----- Information shown -----

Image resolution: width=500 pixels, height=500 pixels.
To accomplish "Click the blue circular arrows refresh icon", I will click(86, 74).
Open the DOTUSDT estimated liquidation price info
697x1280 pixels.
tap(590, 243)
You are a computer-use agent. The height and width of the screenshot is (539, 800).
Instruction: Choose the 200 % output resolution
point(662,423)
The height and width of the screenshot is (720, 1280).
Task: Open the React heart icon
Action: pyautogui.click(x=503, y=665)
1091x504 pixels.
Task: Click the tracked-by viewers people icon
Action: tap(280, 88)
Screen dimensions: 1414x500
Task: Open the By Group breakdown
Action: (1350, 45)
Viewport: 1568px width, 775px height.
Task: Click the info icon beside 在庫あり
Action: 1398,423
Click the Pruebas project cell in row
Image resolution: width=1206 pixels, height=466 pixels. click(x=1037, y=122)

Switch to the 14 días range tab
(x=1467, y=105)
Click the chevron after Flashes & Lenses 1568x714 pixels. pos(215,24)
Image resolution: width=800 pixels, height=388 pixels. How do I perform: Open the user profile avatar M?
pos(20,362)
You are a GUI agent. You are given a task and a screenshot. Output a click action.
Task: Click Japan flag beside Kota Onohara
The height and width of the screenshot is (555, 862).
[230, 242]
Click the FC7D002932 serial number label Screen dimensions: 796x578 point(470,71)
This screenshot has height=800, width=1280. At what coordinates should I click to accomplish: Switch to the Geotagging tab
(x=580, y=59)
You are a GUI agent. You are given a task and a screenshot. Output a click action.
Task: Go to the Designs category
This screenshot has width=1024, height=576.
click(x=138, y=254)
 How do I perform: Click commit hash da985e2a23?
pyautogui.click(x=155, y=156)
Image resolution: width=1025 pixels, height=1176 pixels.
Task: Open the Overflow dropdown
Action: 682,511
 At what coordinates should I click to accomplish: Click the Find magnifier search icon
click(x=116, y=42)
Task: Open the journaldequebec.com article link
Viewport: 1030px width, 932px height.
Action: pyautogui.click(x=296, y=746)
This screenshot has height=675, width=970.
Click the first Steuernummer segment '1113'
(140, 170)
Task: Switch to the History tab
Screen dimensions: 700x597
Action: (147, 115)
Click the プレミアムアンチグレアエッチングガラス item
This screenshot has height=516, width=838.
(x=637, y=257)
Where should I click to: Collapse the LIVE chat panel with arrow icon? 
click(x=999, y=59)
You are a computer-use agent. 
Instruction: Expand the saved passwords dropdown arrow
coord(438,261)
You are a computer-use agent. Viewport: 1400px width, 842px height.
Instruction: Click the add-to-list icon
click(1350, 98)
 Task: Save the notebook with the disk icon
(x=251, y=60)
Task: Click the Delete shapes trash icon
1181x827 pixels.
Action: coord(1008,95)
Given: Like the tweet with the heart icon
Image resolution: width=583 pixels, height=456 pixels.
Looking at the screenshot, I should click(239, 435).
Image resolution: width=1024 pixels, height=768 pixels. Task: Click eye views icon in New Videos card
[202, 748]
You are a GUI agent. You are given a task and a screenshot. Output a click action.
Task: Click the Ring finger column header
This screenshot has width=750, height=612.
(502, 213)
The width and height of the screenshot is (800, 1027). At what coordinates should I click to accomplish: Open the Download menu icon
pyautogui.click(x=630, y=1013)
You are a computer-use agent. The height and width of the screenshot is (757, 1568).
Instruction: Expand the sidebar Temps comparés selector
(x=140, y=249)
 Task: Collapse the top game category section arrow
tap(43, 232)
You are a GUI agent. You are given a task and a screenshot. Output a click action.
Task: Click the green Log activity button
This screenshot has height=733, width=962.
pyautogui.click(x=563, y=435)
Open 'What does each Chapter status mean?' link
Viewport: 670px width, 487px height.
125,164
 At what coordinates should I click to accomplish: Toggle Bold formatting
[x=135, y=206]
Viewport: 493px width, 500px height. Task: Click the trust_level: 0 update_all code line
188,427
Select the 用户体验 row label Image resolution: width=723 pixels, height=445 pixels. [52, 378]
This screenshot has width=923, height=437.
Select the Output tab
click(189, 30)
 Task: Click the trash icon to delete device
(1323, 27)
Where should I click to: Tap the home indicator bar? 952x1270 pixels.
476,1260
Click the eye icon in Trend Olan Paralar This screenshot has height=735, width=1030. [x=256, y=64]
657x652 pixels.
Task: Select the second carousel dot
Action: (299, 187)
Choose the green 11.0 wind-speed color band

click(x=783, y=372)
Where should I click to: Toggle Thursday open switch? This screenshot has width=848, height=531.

-----

Could you give the data above again, exact in every line?

§ Solution to this exercise
Image resolution: width=500 pixels, height=500 pixels.
To accomplish "Click the blue circular arrows refresh icon", I will click(86, 74).
Open the DOTUSDT estimated liquidation price info
697x1280 pixels.
tap(590, 243)
You are a computer-use agent. The height and width of the screenshot is (539, 800).
Instruction: Choose the 200 % output resolution
point(662,423)
The height and width of the screenshot is (720, 1280).
Task: Open the React heart icon
Action: pyautogui.click(x=503, y=665)
1091x504 pixels.
Task: Click the tracked-by viewers people icon
Action: tap(280, 88)
Screen dimensions: 1414x500
Task: Open the By Group breakdown
Action: (1350, 45)
Viewport: 1568px width, 775px height.
Task: Click the info icon beside 在庫あり
Action: 1398,423
Click the Pruebas project cell in row
Image resolution: width=1206 pixels, height=466 pixels. click(x=1037, y=122)

Switch to the 14 días range tab
(x=1467, y=105)
Click the chevron after Flashes & Lenses 1568x714 pixels. pos(215,24)
Image resolution: width=800 pixels, height=388 pixels. How do I perform: Open the user profile avatar M?
pos(20,362)
You are a GUI agent. You are given a task and a screenshot. Output a click action.
Task: Click Japan flag beside Kota Onohara
The height and width of the screenshot is (555, 862).
[230, 242]
Click the FC7D002932 serial number label Screen dimensions: 796x578 point(470,71)
This screenshot has height=800, width=1280. At what coordinates should I click to accomplish: Switch to the Geotagging tab
(x=580, y=59)
You are a GUI agent. You are given a task and a screenshot. Output a click action.
Task: Go to the Designs category
This screenshot has width=1024, height=576.
click(x=138, y=254)
 How do I perform: Click commit hash da985e2a23?
pyautogui.click(x=155, y=156)
Image resolution: width=1025 pixels, height=1176 pixels.
Task: Open the Overflow dropdown
Action: 682,511
 At what coordinates should I click to accomplish: Click the Find magnifier search icon
click(x=116, y=42)
Task: Open the journaldequebec.com article link
Viewport: 1030px width, 932px height.
Action: pyautogui.click(x=296, y=746)
This screenshot has height=675, width=970.
Click the first Steuernummer segment '1113'
(140, 170)
Task: Switch to the History tab
Screen dimensions: 700x597
Action: (147, 115)
Click the プレミアムアンチグレアエッチングガラス item
This screenshot has height=516, width=838.
(x=637, y=257)
Where should I click to: Collapse the LIVE chat panel with arrow icon? 
click(x=999, y=59)
You are a computer-use agent. 
Instruction: Expand the saved passwords dropdown arrow
coord(438,261)
You are a computer-use agent. Viewport: 1400px width, 842px height.
Instruction: Click the add-to-list icon
click(1350, 98)
 Task: Save the notebook with the disk icon
(x=251, y=60)
Task: Click the Delete shapes trash icon
1181x827 pixels.
Action: coord(1008,95)
Given: Like the tweet with the heart icon
Image resolution: width=583 pixels, height=456 pixels.
Looking at the screenshot, I should click(239, 435).
Image resolution: width=1024 pixels, height=768 pixels. Task: Click eye views icon in New Videos card
[202, 748]
You are a GUI agent. You are given a task and a screenshot. Output a click action.
Task: Click the Ring finger column header
This screenshot has width=750, height=612.
(502, 213)
The width and height of the screenshot is (800, 1027). At what coordinates should I click to accomplish: Open the Download menu icon
pyautogui.click(x=630, y=1013)
You are a computer-use agent. The height and width of the screenshot is (757, 1568).
Instruction: Expand the sidebar Temps comparés selector
(x=140, y=249)
 Task: Collapse the top game category section arrow
tap(43, 232)
You are a GUI agent. You are given a task and a screenshot. Output a click action.
Task: Click the green Log activity button
This screenshot has height=733, width=962.
pyautogui.click(x=563, y=435)
Open 'What does each Chapter status mean?' link
Viewport: 670px width, 487px height.
125,164
 At what coordinates should I click to accomplish: Toggle Bold formatting
[x=135, y=206]
Viewport: 493px width, 500px height. Task: Click the trust_level: 0 update_all code line
188,427
Select the 用户体验 row label Image resolution: width=723 pixels, height=445 pixels. [52, 378]
This screenshot has width=923, height=437.
Select the Output tab
click(189, 30)
 Task: Click the trash icon to delete device
(1323, 27)
Where should I click to: Tap the home indicator bar? 952x1270 pixels.
476,1260
Click the eye icon in Trend Olan Paralar This screenshot has height=735, width=1030. [x=256, y=64]
657x652 pixels.
Task: Select the second carousel dot
Action: (299, 187)
Choose the green 11.0 wind-speed color band

click(x=783, y=372)
Where should I click to: Toggle Thursday open switch? This screenshot has width=848, height=531.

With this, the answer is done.